##### Data shown #####

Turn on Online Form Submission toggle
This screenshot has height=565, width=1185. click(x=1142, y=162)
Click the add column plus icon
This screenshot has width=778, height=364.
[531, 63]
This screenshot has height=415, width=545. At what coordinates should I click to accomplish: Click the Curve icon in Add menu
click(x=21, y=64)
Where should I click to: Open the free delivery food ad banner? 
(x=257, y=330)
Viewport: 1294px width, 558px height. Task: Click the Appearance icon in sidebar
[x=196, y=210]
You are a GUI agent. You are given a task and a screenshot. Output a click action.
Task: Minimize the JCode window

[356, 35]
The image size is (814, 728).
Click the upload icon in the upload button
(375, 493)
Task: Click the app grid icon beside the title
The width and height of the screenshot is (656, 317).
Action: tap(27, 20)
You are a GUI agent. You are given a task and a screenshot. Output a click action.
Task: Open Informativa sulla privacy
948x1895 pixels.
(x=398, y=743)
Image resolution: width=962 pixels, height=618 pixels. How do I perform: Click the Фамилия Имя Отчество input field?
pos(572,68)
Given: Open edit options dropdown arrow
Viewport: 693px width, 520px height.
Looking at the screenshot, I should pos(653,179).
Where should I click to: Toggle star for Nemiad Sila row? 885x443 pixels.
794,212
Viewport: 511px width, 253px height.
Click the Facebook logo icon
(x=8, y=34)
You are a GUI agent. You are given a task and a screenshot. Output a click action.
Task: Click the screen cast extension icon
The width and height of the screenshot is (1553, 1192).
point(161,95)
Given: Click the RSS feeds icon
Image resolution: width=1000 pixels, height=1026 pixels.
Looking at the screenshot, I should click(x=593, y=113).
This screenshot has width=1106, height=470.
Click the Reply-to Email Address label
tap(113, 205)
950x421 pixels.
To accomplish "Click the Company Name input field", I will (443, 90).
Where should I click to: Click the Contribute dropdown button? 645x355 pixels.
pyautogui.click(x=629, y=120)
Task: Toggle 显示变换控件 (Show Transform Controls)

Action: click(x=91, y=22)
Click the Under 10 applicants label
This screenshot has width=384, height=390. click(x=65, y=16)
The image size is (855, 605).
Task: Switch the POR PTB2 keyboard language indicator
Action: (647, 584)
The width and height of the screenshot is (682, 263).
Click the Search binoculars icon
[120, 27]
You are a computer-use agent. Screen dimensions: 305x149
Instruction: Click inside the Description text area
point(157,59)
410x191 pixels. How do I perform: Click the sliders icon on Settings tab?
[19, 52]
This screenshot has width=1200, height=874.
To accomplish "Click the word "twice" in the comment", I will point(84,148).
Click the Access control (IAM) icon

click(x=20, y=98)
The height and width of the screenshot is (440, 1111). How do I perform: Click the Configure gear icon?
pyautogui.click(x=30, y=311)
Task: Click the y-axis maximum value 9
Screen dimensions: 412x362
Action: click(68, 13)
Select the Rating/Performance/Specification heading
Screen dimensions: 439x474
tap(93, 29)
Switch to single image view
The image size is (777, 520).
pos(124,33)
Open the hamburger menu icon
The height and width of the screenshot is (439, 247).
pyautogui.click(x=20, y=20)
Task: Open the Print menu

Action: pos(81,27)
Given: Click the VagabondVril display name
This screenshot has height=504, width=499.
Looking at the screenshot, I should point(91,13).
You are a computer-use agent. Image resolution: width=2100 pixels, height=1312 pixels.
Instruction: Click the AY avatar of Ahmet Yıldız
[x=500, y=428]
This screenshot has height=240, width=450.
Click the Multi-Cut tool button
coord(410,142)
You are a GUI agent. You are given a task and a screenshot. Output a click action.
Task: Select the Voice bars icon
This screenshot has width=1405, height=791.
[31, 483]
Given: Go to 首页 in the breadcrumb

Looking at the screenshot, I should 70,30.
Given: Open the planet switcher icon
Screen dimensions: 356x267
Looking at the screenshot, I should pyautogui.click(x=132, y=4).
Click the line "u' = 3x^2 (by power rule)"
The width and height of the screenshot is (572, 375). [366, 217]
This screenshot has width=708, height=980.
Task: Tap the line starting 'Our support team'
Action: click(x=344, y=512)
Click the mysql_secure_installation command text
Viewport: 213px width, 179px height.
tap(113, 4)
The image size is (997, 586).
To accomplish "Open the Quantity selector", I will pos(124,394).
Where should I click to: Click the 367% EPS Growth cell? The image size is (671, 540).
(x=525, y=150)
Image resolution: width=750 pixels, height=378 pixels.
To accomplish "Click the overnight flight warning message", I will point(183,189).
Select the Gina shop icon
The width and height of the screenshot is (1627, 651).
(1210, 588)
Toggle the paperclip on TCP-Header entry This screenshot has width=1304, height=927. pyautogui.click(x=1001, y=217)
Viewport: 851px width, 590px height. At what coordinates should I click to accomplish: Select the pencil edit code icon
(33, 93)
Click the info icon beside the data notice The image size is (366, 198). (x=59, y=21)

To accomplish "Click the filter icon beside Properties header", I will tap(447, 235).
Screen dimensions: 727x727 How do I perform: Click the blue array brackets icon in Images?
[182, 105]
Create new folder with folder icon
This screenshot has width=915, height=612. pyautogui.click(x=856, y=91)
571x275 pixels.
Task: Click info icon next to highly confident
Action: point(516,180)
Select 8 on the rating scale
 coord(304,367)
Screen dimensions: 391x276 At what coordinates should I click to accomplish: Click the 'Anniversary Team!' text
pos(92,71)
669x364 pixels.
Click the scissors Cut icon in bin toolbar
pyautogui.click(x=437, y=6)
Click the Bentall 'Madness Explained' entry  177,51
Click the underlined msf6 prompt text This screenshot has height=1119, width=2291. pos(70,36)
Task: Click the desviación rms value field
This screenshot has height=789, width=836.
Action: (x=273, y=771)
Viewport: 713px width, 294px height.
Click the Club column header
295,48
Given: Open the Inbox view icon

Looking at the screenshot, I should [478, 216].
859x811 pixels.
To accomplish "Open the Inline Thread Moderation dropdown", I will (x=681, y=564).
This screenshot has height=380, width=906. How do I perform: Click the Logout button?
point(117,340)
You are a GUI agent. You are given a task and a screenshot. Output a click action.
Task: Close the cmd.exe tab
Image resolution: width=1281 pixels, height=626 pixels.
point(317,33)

#####

■ Problem requirements ■
What you return must match, line for line, the data from the line containing "Create new folder with folder icon" to its end, both ends included.

■ Output for this task ■
Create new folder with folder icon
This screenshot has width=915, height=612. pyautogui.click(x=856, y=91)
571x275 pixels.
Task: Click info icon next to highly confident
Action: point(516,180)
Select 8 on the rating scale
 coord(304,367)
Screen dimensions: 391x276 At what coordinates should I click to accomplish: Click the 'Anniversary Team!' text
pos(92,71)
669x364 pixels.
Click the scissors Cut icon in bin toolbar
pyautogui.click(x=437, y=6)
Click the Bentall 'Madness Explained' entry  177,51
Click the underlined msf6 prompt text This screenshot has height=1119, width=2291. pos(70,36)
Task: Click the desviación rms value field
This screenshot has height=789, width=836.
Action: (x=273, y=771)
Viewport: 713px width, 294px height.
Click the Club column header
295,48
Given: Open the Inbox view icon

Looking at the screenshot, I should [478, 216].
859x811 pixels.
To accomplish "Open the Inline Thread Moderation dropdown", I will (x=681, y=564).
This screenshot has height=380, width=906. How do I perform: Click the Logout button?
point(117,340)
You are a GUI agent. You are given a task and a screenshot. Output a click action.
Task: Close the cmd.exe tab
Image resolution: width=1281 pixels, height=626 pixels.
point(317,33)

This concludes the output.